You were also very strong to allow it to rub up against the lesser bags overhead when she rudely wouldn’t allow it to ride on the floor under your effeminately crossed legs. Bravo sir. So close to first class that you could smell the free drinks but no place to tuck your travel acoutremon. I will also admit that I did worry for a second about you concealing some genetically modified tiny pet inside but you gave it up too quickly.
I was mildly entertained until you removed both of your leather driving moccasins. I know I said I didn’t know fashion but the giant logo allowed me to look them up on my phone before we took off. $700 seems steep but if you have that kind of money spend it as you wish I guess. It’s the pretension that you are in your living room and everyone around you will just be okay with your feet out. I don’t care how wealthy you are keep your shoes on. This goes double if you are going to cross your legs at connecting knees thus presenting me with the bottom of your foot.
You finally noticed my scowl because you made direct eye contact. After you quickly looked away and kept you tiny foot in my vicinity I declared you an enemy. That is why, after a nice explanation by the crew about the six people with close connections who needed to get off first due to our delay, I tapped you on the shoulder as you began to rise.

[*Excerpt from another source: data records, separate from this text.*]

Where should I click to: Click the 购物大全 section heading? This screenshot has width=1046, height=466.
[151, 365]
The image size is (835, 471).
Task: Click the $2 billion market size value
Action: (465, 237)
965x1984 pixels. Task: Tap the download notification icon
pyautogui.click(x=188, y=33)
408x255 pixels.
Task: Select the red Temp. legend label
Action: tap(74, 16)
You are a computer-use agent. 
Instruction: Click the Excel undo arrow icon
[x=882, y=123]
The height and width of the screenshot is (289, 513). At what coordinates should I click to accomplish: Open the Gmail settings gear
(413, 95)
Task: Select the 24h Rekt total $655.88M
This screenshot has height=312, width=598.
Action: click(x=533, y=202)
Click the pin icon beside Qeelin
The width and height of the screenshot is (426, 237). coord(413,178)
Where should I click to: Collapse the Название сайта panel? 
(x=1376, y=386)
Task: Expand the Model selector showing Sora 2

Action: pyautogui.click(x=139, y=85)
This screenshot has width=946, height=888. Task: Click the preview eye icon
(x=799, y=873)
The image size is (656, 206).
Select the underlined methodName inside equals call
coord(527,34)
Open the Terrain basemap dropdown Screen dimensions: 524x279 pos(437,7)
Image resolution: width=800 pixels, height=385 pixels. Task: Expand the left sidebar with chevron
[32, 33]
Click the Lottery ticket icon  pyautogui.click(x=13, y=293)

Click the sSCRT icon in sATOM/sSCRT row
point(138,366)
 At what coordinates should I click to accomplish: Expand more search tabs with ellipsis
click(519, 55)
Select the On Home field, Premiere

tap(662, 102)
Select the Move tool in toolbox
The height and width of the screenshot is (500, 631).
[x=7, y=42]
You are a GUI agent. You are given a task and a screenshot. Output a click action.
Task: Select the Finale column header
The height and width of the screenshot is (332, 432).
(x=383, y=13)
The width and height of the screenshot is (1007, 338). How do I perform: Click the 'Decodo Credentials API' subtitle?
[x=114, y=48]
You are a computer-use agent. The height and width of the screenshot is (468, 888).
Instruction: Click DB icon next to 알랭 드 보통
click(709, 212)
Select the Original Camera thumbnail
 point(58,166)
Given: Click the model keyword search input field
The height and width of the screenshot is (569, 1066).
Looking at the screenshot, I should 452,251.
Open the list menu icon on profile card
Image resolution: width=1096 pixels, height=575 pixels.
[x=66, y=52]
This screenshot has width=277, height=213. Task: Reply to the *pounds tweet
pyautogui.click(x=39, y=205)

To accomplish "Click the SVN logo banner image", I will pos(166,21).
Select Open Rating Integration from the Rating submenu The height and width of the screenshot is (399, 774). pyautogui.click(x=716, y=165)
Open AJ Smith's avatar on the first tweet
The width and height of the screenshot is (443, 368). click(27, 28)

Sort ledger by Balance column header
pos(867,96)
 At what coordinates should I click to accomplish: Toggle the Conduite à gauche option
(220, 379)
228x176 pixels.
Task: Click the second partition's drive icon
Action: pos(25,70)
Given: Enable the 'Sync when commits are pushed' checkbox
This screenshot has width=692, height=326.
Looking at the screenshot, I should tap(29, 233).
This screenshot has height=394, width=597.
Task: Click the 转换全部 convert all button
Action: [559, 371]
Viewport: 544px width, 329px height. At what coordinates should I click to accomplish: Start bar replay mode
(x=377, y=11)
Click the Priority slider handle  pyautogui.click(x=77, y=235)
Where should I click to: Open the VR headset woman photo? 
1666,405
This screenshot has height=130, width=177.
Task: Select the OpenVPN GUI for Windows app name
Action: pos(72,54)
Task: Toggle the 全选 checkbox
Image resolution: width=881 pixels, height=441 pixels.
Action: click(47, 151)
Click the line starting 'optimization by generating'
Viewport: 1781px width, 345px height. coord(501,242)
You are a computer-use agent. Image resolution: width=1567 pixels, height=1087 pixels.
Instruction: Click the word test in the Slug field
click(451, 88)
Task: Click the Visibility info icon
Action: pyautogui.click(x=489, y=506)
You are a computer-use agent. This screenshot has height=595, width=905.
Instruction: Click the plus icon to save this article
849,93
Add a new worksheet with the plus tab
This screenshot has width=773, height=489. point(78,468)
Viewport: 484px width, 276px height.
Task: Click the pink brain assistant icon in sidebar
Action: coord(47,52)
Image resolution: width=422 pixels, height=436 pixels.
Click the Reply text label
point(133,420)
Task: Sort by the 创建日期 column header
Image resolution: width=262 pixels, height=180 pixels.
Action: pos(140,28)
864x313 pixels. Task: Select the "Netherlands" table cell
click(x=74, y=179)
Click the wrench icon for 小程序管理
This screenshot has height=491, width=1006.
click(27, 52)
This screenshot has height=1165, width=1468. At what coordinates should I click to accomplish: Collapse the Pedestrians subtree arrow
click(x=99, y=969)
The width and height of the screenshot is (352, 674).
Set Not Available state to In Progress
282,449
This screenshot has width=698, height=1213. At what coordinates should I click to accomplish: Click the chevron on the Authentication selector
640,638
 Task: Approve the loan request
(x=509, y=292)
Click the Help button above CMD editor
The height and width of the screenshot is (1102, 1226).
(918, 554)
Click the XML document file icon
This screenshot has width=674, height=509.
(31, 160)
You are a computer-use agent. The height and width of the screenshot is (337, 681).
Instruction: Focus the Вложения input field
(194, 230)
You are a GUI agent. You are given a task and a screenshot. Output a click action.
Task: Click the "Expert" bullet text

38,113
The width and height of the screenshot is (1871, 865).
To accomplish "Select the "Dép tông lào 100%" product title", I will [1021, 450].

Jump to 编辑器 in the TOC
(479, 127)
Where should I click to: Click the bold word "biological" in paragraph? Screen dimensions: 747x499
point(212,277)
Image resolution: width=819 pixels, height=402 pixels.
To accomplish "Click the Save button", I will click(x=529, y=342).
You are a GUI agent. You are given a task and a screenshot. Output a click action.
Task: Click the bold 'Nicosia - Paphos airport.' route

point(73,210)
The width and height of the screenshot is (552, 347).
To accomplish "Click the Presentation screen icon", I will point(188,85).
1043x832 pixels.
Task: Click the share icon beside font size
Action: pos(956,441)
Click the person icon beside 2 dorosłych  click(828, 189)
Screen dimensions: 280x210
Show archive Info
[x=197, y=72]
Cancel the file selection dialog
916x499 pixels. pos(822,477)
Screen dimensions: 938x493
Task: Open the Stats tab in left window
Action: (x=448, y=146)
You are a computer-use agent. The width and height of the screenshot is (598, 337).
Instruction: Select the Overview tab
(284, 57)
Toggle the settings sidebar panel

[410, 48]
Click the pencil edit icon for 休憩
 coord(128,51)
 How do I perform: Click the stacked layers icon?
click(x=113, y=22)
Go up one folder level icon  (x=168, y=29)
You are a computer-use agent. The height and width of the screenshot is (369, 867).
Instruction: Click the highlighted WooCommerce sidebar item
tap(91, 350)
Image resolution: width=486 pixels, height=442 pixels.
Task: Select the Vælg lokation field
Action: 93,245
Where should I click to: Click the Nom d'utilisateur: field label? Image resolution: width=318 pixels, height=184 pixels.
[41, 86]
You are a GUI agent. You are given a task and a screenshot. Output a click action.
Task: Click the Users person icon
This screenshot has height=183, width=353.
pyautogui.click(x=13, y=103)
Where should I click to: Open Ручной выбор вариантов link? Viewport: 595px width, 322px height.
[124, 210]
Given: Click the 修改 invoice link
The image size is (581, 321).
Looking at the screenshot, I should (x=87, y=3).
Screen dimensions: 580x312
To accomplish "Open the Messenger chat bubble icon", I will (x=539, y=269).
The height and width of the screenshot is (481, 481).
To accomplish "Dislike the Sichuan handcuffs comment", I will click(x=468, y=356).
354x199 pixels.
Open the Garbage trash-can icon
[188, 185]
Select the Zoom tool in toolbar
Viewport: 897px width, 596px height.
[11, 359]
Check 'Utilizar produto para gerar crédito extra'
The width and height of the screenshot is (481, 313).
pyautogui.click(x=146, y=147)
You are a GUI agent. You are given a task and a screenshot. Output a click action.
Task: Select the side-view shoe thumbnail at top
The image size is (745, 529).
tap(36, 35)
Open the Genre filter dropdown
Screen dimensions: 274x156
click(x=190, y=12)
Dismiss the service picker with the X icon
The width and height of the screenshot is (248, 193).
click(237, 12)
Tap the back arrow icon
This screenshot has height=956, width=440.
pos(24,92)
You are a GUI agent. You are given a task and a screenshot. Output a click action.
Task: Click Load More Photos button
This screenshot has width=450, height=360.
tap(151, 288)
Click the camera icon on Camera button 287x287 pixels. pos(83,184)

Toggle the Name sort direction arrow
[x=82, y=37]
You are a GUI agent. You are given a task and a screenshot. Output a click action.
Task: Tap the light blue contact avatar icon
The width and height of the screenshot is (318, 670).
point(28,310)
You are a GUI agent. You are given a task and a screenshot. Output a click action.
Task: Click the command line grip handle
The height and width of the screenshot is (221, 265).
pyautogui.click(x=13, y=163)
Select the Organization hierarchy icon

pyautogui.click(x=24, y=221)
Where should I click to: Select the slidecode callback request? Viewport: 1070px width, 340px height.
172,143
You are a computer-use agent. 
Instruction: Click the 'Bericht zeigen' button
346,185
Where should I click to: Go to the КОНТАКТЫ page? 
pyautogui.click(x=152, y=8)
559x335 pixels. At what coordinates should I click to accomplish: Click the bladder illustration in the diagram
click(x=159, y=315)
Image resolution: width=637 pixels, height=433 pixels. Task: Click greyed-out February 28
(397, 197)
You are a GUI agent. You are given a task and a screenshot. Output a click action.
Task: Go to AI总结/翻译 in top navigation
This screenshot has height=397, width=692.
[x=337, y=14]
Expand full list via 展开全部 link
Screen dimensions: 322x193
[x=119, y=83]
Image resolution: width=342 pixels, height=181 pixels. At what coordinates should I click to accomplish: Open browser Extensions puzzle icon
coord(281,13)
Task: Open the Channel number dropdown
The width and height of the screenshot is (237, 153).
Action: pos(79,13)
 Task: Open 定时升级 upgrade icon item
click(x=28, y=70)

Sad that those were the only two words we exchanged. Even as we were grabbing our luggage together. You pulling off your third LV bag while my Boba Fett Samsonite (Two can play at this brand name dropping game)followed directly behind I tried to smile as I grabbed it but you turned away. Oh well, another potential friend lost.
PS. If you are so rich then why do you have to fly commercial? I’m sure there are plenty of private planes willing to fly between Boston and Chicago…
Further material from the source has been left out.